SOURCE MATERIAL:
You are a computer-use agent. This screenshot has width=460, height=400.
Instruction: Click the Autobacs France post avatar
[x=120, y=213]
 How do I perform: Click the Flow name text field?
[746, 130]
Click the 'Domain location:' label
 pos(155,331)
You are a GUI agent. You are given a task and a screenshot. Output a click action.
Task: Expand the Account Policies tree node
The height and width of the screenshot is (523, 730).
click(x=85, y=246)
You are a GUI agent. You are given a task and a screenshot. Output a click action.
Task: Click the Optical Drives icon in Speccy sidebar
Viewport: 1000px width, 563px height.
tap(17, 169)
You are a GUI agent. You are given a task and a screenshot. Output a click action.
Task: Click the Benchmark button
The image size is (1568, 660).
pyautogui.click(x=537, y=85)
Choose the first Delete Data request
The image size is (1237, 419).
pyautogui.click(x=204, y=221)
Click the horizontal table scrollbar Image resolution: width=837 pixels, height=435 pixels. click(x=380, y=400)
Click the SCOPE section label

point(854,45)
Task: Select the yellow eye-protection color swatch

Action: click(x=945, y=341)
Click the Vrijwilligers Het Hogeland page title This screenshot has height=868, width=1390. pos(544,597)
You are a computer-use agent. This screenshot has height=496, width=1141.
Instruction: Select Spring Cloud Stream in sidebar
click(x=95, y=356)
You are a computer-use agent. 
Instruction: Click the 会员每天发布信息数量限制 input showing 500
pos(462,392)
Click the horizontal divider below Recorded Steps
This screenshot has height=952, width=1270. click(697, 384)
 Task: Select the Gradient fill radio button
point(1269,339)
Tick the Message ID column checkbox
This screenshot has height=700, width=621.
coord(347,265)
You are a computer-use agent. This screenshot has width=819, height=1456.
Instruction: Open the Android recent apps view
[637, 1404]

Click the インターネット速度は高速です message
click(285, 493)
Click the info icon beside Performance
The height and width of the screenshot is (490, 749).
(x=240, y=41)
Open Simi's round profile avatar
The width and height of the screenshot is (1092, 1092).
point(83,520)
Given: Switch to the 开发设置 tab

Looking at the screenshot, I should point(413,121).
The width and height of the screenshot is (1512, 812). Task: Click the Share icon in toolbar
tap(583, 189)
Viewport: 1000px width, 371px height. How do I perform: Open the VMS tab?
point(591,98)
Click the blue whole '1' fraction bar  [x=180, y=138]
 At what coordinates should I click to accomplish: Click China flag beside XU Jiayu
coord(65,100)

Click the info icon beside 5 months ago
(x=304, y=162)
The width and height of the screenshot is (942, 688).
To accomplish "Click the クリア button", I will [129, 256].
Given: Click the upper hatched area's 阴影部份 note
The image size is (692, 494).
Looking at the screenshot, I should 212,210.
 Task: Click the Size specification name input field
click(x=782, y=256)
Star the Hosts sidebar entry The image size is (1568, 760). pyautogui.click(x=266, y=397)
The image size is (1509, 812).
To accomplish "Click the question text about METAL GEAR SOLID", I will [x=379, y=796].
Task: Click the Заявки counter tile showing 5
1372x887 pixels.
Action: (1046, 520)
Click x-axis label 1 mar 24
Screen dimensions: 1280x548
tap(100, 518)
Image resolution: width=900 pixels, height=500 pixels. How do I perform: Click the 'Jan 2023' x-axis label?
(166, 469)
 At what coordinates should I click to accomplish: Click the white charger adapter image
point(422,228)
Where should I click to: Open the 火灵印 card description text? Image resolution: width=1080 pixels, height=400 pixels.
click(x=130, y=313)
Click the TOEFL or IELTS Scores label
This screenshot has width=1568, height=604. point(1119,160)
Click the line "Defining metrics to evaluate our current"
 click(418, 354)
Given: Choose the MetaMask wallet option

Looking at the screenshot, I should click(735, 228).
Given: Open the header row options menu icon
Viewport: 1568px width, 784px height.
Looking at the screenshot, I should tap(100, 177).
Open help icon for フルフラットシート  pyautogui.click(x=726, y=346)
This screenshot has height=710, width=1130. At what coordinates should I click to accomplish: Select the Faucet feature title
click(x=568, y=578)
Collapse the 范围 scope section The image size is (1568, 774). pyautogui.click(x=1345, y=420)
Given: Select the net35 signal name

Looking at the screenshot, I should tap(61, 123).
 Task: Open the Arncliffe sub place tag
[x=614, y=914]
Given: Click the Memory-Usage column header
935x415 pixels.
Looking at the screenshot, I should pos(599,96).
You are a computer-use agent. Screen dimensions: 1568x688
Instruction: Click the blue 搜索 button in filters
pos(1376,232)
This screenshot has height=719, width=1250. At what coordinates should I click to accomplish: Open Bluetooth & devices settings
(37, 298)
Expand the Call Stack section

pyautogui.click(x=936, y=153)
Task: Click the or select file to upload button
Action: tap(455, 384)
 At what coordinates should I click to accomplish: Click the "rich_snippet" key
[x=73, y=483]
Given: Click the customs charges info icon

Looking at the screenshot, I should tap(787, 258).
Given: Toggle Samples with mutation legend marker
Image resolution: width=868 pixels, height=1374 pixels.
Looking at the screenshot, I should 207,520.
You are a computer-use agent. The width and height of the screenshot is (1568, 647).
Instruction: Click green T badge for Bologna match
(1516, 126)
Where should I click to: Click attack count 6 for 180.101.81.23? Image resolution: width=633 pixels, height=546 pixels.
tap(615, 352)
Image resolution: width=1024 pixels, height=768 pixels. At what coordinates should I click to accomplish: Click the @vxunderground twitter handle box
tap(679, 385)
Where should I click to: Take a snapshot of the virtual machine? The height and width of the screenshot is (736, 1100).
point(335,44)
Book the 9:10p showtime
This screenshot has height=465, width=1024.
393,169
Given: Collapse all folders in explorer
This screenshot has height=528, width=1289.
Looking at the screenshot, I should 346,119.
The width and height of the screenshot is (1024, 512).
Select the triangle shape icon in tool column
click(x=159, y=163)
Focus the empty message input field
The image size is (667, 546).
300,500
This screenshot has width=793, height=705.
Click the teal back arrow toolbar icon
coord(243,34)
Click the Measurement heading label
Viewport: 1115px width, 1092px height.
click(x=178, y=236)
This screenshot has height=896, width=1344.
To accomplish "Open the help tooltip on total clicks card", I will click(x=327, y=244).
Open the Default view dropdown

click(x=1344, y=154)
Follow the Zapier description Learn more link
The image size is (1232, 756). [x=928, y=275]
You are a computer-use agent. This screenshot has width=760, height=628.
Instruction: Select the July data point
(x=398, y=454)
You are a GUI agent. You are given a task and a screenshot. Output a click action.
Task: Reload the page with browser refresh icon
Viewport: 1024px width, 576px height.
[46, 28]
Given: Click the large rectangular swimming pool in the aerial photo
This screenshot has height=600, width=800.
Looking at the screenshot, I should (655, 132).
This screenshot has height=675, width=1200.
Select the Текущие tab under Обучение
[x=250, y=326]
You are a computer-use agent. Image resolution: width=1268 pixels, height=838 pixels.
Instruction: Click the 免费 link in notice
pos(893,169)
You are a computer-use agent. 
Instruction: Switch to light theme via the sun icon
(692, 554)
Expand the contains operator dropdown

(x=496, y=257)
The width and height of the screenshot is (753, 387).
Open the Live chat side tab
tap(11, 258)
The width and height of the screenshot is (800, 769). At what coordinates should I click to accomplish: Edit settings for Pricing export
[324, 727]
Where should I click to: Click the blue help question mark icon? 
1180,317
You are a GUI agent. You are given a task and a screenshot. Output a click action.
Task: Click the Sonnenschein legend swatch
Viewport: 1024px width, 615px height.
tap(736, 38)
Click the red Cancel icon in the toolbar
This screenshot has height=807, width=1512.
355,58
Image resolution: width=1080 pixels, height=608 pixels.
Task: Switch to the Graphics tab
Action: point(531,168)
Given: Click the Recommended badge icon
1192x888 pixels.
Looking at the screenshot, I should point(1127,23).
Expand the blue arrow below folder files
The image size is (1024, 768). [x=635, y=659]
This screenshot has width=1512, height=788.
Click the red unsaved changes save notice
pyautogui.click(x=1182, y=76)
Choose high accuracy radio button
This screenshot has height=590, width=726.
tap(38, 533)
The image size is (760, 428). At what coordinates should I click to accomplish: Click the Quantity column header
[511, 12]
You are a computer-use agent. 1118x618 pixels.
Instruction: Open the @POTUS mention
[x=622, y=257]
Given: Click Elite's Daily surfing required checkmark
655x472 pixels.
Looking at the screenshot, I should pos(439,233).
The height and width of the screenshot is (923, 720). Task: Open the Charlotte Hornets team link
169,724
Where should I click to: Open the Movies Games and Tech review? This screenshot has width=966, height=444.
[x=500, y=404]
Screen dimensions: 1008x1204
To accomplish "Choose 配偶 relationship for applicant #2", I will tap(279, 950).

DIRECTIONS FOR THIS TASK: The expected answer is each line of the records above that includes the string "computer".

TASK SOLUTION:
You are a computer-use agent. This screenshot has width=460, height=400.
You are a computer-use agent. This screenshot has height=496, width=1141.
You are a computer-use agent. 
You are a computer-use agent. This screenshot has width=819, height=1456.
You are a computer-use agent. Screen dimensions: 1568x688
You are a computer-use agent. The width and height of the screenshot is (1568, 647).
You are a computer-use agent. This screenshot has width=760, height=628.
You are a computer-use agent. Image resolution: width=1268 pixels, height=838 pixels.
You are a computer-use agent. 
You are a computer-use agent. 1118x618 pixels.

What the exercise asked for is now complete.